:: Study material

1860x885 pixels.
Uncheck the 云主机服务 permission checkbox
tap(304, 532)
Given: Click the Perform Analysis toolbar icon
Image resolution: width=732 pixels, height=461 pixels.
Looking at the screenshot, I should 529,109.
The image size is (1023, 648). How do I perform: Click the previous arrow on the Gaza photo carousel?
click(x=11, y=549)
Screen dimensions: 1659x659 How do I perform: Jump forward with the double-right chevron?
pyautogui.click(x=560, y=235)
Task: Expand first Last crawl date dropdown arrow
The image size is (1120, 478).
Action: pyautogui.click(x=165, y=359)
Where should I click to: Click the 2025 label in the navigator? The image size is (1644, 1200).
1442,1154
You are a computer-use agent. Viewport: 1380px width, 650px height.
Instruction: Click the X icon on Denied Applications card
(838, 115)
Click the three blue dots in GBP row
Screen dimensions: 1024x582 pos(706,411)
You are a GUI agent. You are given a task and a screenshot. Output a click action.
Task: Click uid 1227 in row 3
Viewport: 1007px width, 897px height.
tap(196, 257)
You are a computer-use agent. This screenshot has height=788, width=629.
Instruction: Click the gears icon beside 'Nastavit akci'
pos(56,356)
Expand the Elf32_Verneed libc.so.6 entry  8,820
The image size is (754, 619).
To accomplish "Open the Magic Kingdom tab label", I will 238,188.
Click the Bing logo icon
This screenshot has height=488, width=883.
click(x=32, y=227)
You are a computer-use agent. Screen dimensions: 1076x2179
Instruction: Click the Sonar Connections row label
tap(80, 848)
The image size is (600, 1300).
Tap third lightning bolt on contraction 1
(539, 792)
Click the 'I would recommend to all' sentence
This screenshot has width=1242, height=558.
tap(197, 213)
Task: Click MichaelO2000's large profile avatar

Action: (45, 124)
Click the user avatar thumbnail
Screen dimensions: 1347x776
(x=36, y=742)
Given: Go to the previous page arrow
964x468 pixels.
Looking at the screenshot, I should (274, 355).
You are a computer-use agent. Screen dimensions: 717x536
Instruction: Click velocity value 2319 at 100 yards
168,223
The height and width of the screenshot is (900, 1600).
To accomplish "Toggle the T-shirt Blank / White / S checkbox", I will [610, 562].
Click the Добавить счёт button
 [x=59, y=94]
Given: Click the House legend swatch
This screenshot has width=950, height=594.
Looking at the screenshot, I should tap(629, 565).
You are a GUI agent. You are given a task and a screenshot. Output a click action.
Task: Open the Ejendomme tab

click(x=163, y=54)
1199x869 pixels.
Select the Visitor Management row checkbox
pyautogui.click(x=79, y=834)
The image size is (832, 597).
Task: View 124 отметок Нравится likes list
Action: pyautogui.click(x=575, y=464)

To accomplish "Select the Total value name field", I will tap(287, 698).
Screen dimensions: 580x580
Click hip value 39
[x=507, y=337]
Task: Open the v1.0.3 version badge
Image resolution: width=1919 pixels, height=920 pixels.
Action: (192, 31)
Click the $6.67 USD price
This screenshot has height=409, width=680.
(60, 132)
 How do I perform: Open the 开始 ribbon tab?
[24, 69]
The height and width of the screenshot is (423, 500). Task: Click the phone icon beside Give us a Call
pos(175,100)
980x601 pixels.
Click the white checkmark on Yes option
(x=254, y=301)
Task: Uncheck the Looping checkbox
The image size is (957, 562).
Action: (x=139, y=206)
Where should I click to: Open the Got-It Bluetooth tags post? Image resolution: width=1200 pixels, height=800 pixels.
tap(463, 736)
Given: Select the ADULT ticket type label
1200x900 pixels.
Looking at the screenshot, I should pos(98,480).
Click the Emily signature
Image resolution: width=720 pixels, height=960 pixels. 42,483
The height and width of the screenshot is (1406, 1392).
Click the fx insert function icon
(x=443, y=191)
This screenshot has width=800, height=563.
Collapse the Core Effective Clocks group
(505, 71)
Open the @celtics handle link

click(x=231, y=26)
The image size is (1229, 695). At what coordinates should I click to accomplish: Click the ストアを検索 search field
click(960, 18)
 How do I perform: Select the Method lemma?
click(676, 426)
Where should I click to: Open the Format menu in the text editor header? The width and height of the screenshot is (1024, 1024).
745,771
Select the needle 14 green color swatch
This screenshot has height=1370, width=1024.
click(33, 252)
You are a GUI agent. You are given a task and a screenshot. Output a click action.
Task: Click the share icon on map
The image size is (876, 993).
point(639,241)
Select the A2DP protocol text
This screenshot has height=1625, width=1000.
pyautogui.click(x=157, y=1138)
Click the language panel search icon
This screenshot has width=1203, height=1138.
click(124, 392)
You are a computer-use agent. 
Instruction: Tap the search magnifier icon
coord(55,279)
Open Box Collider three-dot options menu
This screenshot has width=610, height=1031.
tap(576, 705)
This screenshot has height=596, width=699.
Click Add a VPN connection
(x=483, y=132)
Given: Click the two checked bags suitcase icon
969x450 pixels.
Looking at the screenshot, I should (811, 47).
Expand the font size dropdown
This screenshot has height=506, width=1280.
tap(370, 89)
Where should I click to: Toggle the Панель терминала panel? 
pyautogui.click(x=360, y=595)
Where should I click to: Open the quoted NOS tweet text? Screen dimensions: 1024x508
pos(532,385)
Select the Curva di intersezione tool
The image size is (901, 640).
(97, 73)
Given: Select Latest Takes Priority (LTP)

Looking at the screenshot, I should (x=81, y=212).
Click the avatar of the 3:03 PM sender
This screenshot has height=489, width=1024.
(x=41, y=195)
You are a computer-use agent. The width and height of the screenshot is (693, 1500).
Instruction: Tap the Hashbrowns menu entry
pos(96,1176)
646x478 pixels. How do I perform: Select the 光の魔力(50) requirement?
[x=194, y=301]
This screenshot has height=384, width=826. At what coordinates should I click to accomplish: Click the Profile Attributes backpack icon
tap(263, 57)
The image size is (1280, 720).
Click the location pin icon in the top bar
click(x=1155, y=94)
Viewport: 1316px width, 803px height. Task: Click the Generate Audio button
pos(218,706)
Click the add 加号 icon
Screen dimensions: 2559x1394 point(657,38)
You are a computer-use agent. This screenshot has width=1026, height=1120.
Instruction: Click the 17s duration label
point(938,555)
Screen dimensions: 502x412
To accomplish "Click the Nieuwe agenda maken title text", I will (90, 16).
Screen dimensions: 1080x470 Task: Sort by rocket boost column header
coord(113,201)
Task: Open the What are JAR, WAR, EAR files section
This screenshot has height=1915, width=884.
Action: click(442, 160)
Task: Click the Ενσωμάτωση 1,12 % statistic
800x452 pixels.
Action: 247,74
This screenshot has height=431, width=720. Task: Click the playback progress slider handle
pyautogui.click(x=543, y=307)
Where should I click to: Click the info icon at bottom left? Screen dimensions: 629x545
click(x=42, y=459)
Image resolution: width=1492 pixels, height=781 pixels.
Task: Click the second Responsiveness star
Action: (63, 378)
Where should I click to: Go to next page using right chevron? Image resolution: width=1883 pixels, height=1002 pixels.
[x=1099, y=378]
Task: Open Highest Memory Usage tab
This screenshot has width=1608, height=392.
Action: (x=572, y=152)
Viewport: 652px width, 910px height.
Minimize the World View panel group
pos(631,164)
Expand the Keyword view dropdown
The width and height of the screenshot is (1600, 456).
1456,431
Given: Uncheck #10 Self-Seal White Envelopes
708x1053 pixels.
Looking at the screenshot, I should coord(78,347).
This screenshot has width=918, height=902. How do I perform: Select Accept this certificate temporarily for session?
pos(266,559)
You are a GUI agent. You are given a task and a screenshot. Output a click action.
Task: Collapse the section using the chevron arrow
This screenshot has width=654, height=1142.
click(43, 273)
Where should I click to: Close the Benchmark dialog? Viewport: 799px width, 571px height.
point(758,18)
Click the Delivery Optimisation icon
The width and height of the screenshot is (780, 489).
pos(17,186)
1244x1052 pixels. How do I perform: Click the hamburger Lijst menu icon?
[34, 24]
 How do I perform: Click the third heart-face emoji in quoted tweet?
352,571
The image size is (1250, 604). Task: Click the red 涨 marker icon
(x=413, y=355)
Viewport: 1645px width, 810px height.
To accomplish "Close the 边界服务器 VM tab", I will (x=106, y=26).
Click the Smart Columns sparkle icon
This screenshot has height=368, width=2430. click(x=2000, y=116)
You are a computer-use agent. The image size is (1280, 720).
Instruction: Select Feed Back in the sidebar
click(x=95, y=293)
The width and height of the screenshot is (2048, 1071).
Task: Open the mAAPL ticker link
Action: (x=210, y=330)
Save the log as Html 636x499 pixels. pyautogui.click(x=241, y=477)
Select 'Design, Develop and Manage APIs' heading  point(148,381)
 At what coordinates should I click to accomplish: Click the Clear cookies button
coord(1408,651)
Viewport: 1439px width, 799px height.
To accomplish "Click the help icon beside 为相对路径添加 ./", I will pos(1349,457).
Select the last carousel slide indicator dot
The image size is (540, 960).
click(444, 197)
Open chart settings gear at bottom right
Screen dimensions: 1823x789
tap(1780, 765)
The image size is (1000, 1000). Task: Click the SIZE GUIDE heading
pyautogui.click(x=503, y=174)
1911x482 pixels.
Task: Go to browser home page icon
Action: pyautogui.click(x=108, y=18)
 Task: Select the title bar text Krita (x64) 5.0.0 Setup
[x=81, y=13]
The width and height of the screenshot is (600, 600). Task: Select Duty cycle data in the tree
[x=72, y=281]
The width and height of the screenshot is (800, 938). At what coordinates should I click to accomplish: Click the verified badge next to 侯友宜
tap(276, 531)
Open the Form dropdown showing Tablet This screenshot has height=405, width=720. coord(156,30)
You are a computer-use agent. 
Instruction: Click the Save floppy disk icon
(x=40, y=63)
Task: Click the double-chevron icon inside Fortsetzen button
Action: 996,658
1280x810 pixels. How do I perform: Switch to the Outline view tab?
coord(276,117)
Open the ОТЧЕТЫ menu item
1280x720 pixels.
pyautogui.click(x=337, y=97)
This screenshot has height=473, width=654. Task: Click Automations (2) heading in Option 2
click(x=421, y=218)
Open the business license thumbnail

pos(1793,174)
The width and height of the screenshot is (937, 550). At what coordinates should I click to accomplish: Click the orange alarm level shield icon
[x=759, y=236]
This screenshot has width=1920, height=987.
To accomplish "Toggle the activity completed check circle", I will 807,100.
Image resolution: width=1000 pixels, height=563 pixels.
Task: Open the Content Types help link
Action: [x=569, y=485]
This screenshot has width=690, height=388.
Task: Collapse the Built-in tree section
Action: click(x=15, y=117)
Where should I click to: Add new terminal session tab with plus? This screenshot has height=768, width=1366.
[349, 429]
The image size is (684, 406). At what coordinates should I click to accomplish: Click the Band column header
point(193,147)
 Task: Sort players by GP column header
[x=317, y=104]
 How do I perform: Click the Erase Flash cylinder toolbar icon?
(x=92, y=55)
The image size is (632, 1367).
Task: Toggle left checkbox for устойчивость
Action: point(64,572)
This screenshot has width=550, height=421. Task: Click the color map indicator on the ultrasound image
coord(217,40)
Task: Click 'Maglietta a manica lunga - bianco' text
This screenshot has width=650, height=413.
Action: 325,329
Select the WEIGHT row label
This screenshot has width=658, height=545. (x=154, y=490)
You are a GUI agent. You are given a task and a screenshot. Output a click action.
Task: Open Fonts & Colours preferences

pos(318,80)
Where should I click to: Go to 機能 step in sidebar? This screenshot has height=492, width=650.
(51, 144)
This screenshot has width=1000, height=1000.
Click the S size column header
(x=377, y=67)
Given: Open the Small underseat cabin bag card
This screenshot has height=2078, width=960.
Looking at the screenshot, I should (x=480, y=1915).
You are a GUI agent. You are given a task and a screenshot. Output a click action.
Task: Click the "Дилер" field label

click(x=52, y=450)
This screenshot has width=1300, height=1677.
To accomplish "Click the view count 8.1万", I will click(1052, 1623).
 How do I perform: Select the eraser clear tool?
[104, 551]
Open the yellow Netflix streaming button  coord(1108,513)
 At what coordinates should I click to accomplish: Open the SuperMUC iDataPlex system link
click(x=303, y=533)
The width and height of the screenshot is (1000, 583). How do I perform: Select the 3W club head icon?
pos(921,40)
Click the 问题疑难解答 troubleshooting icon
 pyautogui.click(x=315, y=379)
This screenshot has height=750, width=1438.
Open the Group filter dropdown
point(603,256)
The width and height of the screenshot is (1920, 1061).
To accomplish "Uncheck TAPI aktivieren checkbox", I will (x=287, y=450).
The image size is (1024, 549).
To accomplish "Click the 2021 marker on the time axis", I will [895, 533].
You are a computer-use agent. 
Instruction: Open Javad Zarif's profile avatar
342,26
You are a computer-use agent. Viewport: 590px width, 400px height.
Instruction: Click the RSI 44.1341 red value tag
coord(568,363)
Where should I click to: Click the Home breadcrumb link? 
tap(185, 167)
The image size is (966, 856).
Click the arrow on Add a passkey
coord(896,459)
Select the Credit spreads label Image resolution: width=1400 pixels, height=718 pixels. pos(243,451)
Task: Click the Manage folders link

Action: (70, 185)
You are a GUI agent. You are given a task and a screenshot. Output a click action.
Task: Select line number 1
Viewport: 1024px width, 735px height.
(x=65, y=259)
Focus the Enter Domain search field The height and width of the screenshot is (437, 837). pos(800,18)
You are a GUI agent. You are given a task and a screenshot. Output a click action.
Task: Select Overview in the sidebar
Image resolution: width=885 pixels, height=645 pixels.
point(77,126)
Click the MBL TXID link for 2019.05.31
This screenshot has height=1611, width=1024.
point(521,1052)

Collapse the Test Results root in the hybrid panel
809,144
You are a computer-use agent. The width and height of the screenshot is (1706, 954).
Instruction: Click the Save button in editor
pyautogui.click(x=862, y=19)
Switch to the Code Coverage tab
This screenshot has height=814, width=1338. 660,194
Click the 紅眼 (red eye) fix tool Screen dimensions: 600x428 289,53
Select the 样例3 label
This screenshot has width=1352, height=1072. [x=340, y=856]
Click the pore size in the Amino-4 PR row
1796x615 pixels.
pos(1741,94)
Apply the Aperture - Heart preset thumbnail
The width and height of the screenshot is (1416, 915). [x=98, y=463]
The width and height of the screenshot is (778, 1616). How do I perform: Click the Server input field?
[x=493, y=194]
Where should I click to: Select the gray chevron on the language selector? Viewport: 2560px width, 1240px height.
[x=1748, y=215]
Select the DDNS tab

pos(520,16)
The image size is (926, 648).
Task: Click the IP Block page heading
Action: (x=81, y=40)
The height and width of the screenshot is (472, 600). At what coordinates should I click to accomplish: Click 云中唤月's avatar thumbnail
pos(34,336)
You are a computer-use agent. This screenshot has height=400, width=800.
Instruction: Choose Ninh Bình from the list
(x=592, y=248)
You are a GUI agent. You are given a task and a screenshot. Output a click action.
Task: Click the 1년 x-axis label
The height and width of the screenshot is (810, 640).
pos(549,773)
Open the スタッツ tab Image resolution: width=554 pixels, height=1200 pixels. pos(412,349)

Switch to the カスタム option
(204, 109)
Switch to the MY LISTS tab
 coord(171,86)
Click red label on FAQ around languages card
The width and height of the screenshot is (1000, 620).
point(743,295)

::::

Description of the task. Among the entries above, count every line containing the string "axis". Your reply must be that number alone.

Exercise answer. 2